Huanca’s installations draw from Indigenous Andean cosmologies, feminist theory, and speculative approaches to time and narrative. Her work has been described as situated within a lineage of feminist Latin American performance art, and has been compared to that of artists including Ana Mendieta, Teresa Margolles, and Cecilia Vicuña.

== Biography ==
Huanca was raised in Chicago, Illinois, by Bolivian parents from Santa Cruz and Potosí. During her childhood, she frequently traveled to Bolivia, particularly to attend the Festival de Urkupiña in Cochabamba. She has described these early experiences as formative influences that shaped the ritualistic and performative elements of her practice.

From 2006 to 2017, Huanca participated in artist residencies in various countries, which contributed to the development of her work across different cultural contexts.

== Education ==
Huanca received a Bachelor of Fine Arts in painting from the University of Houston in 2004. She studied at the Städelschule (Staatliche Hochschule für Bildende Künste) in Frankfurt from 2009 to 2010, and attended the Skowhegan School of Painting and Sculpture in Maine in 2006.

In 2012, she was awarded a Fulbright research grant, which enabled her to develop projects in Mexico City focused on pre-Columbian symbolism, textile traditions, and urban subcultures — themes that later became central to her practice.

== Career ==
Huanca began gaining international recognition with her early solo exhibitions in the 2010s.
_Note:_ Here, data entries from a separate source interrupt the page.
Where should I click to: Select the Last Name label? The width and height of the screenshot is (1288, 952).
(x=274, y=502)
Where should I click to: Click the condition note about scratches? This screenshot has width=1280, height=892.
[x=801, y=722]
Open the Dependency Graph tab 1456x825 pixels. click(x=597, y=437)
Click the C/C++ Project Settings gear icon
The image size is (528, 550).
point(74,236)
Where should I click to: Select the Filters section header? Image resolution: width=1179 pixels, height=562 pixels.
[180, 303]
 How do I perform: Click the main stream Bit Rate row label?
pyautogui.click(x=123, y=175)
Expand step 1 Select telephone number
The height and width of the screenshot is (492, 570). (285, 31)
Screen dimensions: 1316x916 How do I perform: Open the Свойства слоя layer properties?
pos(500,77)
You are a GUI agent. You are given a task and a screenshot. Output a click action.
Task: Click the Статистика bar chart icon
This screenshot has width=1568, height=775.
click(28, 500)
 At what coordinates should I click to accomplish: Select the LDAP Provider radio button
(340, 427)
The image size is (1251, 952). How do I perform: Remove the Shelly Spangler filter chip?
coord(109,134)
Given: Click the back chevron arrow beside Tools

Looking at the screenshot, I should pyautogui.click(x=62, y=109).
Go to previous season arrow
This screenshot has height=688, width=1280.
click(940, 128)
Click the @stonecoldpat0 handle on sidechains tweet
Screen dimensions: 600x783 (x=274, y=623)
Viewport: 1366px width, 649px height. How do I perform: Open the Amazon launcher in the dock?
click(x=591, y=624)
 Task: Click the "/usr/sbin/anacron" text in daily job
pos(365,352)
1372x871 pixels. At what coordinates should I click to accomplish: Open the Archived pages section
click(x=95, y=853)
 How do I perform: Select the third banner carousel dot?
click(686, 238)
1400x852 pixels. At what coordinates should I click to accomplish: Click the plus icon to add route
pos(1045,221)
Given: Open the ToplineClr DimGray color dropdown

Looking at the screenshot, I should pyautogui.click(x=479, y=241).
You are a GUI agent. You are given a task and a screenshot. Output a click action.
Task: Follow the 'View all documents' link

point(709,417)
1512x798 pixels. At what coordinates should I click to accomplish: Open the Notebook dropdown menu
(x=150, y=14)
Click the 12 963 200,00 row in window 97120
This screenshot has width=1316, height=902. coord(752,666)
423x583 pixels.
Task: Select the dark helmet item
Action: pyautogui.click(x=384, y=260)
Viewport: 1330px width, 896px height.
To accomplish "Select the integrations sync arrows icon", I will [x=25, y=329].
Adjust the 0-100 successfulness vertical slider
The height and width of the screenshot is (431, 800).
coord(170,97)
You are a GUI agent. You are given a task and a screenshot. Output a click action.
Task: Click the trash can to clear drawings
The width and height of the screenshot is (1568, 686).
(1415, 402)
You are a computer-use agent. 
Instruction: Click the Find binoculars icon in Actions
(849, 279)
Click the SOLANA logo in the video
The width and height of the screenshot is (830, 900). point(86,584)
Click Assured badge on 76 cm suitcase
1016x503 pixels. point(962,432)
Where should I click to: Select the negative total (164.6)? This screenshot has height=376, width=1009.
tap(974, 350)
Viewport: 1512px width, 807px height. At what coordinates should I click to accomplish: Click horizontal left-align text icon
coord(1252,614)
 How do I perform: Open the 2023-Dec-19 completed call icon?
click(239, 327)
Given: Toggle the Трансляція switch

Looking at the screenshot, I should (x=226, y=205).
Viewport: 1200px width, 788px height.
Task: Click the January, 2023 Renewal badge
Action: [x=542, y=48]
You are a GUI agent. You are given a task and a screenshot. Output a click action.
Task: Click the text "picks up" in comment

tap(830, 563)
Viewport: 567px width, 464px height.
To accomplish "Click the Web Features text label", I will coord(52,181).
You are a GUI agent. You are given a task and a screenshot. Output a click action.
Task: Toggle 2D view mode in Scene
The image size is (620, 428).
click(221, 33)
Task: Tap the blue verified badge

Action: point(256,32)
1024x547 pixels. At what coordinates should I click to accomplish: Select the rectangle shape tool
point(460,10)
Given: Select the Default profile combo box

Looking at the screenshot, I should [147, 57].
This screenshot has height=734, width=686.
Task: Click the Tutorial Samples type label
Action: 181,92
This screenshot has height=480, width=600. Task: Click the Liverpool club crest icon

== Selected exhibitions ==
- MINA DE AURA, Centro Andaluz de Arte Contemporáneo (CAAC), Seville, Spain (2025)
- UTOPIC CELLS, Faurschou Foundation, New York (2023)
- BLISS POOL, Space K, Seoul (2023)
- MAGMA SLIT, Henry Art Gallery, Seattle (2022)
- PORTAL DE PLATA, Whitechapel Gallery, London (2022, curated)
- ESPEJO QUEMADA, Ballroom Marfa, Texas (2021)
- LENGUA LLORONA, Copenhagen Contemporary (2019)
- OBSIDIAN LADDER, Marciano Art Foundation, Los Angeles (2019)
- PIEDRA QUEMADA, Belvedere Museum, Vienna, Austria (2018)

== Selected collections ==
- Whitney Museum of American Art, New York
- Solomon R. Guggenheim Museum, New York
- Rubell Museum, Miami
- Museo Nacional Centro de Arte Reina Sofía, Madrid
- Belvedere Museum, Vienna
- Yuz Museum, Shanghai
- Taguchi Art Collection, Japan

Huanca has also participated in group exhibitions including presentations at the Whitney Museum of American Art (2025), Metropolitan Museum of Manila (2024), Museum of Contemporary Art Kiasma (2022), Kunstverein in Hamburg (2021), M HKA (2020), and the Julia Stoschek Collection (2017).

In 2022, she curated Christen Sveaas Art Foundation: Portal de Plata at the Whitechapel Gallery in London, an exhibition that examined histories of mining and Indigenous knowledge systems.

In October 2025, Huanca presented a performance activation titled Donna Huanca and the Temple of Dendur at The Metropolitan Museum of Art in New York. In this work, she reimagined the ancient Egyptian temple as a living being, linking its architecture to the human body through ritual gestures and durational performance.

Her work has been reviewed and discussed in publications such as Artforum, Mousse, Artnet, Cura, Interview Magazine, Vogue, Los Angeles Times, and The New York Times.